Sin la menor idea de quién será mi padre; cansado de una campaña presidencial vertiginosa que me impidió ver a mis hijos más de tres meses, y con la noticia terrible de que mi mujer tenía cáncer, que terminó superando, a los días de haber llegado hice mecánicamente lo que vengo haciendo desde hace años: poner tu nombre completo y entrecomillado en Google. Cuando vi que hubo un resultado de Facebook, miré tus fotos y leí tus charlas con tu tía Conchita, en las que hablaban de tu padre Arturo, una parte de mí cambió para siempre. Al fin te había hallado.

No nos conocemos, es probable que seamos diferentes en muchos aspectos, nos son ajenas casi todas las cosas que podemos contar de nuestros respectivos pasados, pero hay algo innegable: somos hermanos y aún tenemos vida por delante.

Por eso me dio por informarte quiénes somos los de acá de este lado. Me gustaría que un día alguien llegara e hiciera lo mismo conmigo. Que alguien me dijeran, paso a paso, quiénes fueron mis padres. Imposible. Mamá, como tú lo entenderás mejor que nadie, siempre será un enigma. Pero se puede vivir con eso. Y, pese a todo, ahora que soy padre, sé perfectamente lo que debo de hacer respecto a mis hijos: darles memoria.

Como seguramente la has pasado mal mucho tiempo, la intención de contarte esto es meramente informativo, compartir un poco de lo mío sin pretender revivir muertos. Era sólo hablarte de esa mujer que nos une, que yo amé con toda el alma, que te amaba, que quién sabe por qué nunca vivió con nosotros y que murió demasiado joven junto al mar.

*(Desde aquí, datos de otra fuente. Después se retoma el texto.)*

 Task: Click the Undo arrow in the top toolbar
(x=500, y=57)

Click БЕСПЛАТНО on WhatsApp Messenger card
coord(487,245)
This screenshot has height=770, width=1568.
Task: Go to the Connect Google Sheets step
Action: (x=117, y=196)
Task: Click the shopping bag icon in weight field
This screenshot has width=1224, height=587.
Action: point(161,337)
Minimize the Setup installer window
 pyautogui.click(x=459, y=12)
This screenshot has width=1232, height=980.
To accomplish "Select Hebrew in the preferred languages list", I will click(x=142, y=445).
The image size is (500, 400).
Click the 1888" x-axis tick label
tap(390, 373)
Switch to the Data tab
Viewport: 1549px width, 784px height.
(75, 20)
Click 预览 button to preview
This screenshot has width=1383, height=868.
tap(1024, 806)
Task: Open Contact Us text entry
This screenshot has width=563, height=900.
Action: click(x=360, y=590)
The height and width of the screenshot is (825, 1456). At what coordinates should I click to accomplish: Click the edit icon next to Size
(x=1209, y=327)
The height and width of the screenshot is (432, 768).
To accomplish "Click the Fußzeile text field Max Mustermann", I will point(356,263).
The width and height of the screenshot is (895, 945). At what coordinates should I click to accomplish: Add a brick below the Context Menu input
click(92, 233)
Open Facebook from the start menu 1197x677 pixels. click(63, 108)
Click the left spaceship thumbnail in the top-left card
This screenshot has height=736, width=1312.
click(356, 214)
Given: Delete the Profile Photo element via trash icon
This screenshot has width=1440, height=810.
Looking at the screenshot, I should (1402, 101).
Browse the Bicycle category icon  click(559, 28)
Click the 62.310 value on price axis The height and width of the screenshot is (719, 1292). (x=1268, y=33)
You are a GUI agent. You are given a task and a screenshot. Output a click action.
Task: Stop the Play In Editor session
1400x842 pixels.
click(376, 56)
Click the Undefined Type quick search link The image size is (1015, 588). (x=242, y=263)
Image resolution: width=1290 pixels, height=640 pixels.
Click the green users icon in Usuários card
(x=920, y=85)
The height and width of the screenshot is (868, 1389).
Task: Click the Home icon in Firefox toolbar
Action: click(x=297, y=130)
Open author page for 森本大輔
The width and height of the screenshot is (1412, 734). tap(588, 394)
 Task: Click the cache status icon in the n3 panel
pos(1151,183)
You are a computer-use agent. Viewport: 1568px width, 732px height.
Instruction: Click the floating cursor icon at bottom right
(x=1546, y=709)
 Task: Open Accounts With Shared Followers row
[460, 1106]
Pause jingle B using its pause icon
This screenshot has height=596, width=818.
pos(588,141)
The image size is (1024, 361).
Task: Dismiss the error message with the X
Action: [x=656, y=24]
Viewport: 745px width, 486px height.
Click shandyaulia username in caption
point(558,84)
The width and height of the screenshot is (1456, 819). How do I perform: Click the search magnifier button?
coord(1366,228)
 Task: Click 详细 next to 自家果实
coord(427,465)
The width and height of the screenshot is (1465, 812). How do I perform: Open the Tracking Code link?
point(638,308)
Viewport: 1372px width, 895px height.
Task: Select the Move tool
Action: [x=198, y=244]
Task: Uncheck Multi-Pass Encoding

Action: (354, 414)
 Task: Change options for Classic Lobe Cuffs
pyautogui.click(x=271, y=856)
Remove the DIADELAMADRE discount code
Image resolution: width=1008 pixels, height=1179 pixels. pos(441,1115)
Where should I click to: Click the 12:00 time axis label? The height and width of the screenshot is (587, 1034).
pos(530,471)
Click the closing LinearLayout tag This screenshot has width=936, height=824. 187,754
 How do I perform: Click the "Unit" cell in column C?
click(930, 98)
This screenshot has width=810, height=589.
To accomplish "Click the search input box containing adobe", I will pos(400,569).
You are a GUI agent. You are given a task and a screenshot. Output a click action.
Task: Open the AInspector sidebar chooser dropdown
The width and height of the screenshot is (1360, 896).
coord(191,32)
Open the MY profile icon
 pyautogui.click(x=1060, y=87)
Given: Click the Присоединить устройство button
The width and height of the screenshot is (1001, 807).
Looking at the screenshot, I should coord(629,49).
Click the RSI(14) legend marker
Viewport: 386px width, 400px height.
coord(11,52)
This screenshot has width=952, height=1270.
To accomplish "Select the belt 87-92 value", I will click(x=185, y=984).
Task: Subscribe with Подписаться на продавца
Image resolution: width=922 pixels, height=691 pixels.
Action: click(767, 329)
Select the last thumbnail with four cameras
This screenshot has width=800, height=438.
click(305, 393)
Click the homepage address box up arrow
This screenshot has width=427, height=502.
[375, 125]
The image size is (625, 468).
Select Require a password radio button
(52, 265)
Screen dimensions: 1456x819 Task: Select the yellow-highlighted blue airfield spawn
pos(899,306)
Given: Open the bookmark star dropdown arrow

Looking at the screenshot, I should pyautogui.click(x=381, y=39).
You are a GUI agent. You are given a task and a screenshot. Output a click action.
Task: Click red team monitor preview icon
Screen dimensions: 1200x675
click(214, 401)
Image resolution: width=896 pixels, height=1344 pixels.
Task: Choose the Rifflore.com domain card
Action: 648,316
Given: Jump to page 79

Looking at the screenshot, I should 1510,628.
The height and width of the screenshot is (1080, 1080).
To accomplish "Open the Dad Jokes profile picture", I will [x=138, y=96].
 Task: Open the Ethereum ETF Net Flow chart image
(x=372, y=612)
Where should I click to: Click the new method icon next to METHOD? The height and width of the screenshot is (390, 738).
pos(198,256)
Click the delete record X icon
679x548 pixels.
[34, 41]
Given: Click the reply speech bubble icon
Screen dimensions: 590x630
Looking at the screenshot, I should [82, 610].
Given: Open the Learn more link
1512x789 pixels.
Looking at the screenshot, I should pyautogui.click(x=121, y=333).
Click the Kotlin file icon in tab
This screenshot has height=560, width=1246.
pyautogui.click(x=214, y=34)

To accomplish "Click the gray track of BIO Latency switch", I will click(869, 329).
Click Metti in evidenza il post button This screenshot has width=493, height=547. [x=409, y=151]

Y qué casualidad que sea el mar el que te devuelve a mí.
 

PD. La única vez que fui a tu ciudad fue a un mitin de AMLO. Era el Día del Padre y la pasé solo. Almorcé extraordinario en un restaurante muy bueno, rodeado de viejos y padres jóvenes a los que les celebraban. No sentí incomodidad. Recuerdo que ese día leí mucho a Benedetti.